Vargo declined to comment on Chef’s decision to cancel the ICE and CBP contracts.

Chef is the latest company dragged into a political debate by the wave of employee activism that has been swelling over the past year. Last summer, Google decided not to renew a contract for the Pentagon’s Project Maven after 4,000 employees expressed concerns about their work being used for lethal purposes.

Protestors march from Amazon’s campus to Seattle City Hall as part of the Global Climate Strike. (GeekWire Photo / Monica Nickelsburg)

Last week, thousands of employees at Amazon, Google, and other tech companies walked out to demand their employers take bolder action to address the climate crisis. On the eve of the climate strike, Amazon unveiled its carbon footprint and new sustainability goals for the first time.

In the case of Chef and other cloud companies that base their work on open-source projects, political issues become even more complicated. Businesses that leverage an open-source community are subject to criticism and pressure from a broader group of software engineers.

Though employee activists have enjoyed early success, canceling government contracts can have unintended consequences, as Chef CTO Corey Scobie noted in a Sept. 20 blog post.

“What if the IT professionals tasked with their role inside ICE could actually help reduce the number of separated families by having visibility and the information they need to stop raids before they happened? I want so badly to believe that to be true,” he wrote. “The reality is, withholding access to better software and systems for IT departments doesn’t change the policies that agencies have been given by their commander in chief.”

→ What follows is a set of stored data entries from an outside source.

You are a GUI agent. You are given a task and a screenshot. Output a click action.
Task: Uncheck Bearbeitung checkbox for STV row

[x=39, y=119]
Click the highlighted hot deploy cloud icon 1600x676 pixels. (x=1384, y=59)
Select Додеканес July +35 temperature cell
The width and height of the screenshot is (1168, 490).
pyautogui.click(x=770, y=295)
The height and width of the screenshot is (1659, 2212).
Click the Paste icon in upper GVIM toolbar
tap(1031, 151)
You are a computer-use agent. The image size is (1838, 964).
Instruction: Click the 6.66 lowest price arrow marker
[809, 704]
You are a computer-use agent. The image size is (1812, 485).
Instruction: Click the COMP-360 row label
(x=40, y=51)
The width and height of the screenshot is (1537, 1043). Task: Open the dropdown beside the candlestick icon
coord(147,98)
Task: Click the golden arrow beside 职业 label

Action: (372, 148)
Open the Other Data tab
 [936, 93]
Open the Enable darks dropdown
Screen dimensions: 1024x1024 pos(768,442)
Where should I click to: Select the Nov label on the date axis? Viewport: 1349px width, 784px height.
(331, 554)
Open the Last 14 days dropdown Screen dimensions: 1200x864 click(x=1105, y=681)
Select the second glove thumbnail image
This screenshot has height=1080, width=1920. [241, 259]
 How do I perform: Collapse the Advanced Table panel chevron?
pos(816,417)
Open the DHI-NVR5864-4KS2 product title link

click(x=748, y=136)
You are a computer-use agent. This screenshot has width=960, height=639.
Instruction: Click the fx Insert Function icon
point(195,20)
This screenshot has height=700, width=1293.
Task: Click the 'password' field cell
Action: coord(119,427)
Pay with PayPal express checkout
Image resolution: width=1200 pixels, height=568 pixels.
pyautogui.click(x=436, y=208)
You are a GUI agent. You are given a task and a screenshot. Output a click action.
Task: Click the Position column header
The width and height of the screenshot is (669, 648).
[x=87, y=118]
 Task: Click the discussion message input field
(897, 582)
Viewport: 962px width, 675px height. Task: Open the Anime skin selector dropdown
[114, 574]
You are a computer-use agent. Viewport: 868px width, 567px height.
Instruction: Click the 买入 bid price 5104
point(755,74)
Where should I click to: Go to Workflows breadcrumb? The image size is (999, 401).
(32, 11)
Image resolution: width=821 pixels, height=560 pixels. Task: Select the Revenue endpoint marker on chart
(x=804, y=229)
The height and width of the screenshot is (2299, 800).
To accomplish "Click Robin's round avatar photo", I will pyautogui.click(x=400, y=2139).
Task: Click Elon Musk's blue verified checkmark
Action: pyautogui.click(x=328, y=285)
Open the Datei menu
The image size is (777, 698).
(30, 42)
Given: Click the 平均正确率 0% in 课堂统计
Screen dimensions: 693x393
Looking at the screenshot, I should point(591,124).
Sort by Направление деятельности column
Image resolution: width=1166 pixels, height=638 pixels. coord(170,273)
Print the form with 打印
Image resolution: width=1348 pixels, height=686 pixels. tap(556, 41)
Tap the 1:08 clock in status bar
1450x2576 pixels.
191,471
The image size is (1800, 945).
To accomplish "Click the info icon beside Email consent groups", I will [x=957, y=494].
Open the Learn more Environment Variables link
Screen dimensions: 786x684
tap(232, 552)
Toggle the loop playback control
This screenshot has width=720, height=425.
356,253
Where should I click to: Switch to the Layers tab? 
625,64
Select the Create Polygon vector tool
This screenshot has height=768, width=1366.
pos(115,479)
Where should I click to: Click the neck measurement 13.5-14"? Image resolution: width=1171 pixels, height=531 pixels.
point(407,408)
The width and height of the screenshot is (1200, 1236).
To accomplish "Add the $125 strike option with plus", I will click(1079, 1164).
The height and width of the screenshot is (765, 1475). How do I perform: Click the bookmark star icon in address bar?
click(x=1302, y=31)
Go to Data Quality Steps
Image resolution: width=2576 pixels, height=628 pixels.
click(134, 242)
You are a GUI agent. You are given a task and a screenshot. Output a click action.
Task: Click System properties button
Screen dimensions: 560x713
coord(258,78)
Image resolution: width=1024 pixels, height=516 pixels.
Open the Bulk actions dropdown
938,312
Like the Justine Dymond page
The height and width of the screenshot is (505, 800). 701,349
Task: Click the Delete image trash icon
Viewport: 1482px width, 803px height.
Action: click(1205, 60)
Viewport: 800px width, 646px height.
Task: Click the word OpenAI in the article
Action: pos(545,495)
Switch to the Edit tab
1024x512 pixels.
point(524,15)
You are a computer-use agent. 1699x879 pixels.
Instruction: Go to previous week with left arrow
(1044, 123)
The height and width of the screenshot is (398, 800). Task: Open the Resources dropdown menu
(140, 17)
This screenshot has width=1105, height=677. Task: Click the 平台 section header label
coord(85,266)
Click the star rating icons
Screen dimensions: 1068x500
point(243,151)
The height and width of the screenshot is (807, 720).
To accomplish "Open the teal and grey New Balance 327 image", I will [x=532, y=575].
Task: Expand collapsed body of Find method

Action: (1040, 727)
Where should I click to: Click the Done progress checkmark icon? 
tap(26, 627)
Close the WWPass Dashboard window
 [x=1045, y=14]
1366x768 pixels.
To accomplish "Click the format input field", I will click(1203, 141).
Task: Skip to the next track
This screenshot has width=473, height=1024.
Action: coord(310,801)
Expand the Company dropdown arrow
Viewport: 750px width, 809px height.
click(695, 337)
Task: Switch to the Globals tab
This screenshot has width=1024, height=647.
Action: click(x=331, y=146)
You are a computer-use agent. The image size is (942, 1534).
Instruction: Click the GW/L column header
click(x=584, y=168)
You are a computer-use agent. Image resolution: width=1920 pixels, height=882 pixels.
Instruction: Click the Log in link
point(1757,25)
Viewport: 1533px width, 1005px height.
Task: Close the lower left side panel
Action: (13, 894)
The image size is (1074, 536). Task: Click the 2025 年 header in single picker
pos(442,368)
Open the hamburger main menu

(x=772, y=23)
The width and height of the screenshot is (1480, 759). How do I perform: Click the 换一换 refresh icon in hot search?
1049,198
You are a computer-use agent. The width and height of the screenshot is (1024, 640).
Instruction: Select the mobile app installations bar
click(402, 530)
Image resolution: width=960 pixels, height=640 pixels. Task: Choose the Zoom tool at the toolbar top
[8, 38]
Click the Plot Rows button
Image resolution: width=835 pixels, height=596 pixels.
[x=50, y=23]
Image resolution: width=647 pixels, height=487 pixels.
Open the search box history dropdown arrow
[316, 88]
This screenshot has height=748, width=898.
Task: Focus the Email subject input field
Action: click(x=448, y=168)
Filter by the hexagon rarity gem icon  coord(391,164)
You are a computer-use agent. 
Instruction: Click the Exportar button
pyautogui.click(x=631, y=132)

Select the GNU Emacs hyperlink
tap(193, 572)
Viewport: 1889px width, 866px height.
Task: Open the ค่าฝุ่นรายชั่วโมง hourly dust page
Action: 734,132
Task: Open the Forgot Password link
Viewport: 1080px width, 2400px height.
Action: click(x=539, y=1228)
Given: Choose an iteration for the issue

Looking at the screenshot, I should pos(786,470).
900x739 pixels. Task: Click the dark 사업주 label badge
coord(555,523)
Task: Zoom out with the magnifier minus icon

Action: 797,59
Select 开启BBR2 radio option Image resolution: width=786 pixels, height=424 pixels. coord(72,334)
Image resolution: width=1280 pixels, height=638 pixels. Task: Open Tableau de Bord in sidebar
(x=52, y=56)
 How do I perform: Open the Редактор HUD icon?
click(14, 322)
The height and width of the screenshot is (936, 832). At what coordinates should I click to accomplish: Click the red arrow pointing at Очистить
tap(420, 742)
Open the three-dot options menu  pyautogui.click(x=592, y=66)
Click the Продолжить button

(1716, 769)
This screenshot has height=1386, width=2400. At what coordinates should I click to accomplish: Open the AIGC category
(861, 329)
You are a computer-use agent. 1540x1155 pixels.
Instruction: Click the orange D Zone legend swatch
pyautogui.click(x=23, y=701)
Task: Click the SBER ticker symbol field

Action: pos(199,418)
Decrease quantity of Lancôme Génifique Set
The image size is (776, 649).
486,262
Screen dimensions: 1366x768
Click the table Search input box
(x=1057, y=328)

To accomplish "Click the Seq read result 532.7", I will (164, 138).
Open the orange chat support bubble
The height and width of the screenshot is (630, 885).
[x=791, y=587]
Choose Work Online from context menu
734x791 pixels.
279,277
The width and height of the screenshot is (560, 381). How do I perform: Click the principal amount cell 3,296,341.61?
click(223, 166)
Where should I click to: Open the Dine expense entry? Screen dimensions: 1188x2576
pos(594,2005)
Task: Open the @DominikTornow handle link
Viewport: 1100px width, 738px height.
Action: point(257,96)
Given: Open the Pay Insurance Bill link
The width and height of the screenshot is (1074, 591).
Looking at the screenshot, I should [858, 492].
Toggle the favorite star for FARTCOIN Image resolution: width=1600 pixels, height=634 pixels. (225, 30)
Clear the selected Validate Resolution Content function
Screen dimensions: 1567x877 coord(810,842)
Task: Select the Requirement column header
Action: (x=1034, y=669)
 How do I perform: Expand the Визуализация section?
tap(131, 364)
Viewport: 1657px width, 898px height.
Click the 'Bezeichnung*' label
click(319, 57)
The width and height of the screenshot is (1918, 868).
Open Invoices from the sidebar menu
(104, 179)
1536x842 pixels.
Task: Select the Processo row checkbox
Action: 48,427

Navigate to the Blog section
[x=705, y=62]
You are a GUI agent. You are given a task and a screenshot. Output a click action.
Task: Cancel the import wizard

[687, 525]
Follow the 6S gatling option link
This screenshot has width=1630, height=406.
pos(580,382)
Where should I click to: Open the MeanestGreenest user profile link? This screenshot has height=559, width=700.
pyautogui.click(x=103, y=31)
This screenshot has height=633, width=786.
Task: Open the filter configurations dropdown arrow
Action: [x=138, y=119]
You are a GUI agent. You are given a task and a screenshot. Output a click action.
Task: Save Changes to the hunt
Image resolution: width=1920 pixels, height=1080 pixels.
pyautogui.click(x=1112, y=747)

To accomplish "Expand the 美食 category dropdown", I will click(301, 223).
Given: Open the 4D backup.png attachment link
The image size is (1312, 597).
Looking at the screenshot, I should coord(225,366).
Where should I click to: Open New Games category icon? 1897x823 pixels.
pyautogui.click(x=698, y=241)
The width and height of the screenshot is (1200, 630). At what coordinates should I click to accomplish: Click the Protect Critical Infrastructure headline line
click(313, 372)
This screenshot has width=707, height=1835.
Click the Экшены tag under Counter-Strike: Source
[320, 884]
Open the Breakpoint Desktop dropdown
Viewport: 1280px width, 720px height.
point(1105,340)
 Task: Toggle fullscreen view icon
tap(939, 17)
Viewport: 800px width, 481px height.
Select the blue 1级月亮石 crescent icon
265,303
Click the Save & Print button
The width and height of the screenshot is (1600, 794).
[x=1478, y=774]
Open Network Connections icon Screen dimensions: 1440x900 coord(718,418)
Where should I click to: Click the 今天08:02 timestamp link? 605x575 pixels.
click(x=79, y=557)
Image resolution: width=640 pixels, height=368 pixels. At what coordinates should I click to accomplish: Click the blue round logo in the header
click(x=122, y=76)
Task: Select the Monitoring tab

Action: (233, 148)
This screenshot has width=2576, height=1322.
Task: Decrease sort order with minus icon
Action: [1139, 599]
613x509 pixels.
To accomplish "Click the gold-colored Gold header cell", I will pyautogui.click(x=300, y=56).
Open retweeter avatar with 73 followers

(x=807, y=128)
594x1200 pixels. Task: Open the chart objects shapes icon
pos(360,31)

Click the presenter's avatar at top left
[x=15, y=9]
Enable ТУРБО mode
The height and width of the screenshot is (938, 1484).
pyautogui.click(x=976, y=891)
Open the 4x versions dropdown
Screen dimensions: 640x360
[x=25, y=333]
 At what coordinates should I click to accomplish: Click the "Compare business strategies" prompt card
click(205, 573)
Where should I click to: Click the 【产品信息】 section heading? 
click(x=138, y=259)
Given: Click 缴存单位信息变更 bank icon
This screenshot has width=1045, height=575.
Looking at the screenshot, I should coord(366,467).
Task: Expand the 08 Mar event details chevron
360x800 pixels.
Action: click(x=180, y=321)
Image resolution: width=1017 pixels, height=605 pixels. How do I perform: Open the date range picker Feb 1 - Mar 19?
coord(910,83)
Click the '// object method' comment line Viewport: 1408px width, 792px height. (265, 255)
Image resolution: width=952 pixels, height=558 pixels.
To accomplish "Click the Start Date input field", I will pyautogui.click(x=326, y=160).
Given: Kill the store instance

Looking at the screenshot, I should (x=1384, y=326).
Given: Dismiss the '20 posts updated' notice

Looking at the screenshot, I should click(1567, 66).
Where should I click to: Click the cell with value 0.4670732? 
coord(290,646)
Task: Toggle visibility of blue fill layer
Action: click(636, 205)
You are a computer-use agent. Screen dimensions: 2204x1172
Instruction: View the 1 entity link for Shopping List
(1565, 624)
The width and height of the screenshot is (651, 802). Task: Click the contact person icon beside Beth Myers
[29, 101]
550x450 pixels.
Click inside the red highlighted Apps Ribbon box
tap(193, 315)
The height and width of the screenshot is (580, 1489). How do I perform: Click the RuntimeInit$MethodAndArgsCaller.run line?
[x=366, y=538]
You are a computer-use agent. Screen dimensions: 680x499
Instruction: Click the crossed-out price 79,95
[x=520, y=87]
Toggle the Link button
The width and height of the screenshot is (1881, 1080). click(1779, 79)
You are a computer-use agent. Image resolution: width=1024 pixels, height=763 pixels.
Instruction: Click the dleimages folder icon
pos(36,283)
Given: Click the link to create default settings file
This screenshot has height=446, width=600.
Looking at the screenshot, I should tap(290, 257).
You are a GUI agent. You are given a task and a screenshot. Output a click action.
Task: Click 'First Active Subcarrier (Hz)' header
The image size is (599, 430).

Subpar software can have unintended consequences for the people impacted by the federal government’s policies. One reason immigration officials are struggling to reunite families separated at the border has to do with CBP’s software, according to reporting from the New York Times. The program was designed to identify immigrants as unaccompanied minors, individual adults, or families but the software does not have an option to classify families that have been separated as connected individuals. The result? The government doesn’t have a digital record of how separated family members are connected to one another.

Despite these nuances, companies are increasingly canceling government contracts in response to employee activism.

“I had hoped that traditional political checks and balances would provide remedy and that our relationship with our various government customers could avoid getting intermingled with these policies,” Crist wrote. “However, it is clear that checks and balances have not provided relief to the fundamental issues of the policies in question.”

GeekWire is in contact with Chef about the issue and will update this post with additional information as it’s available.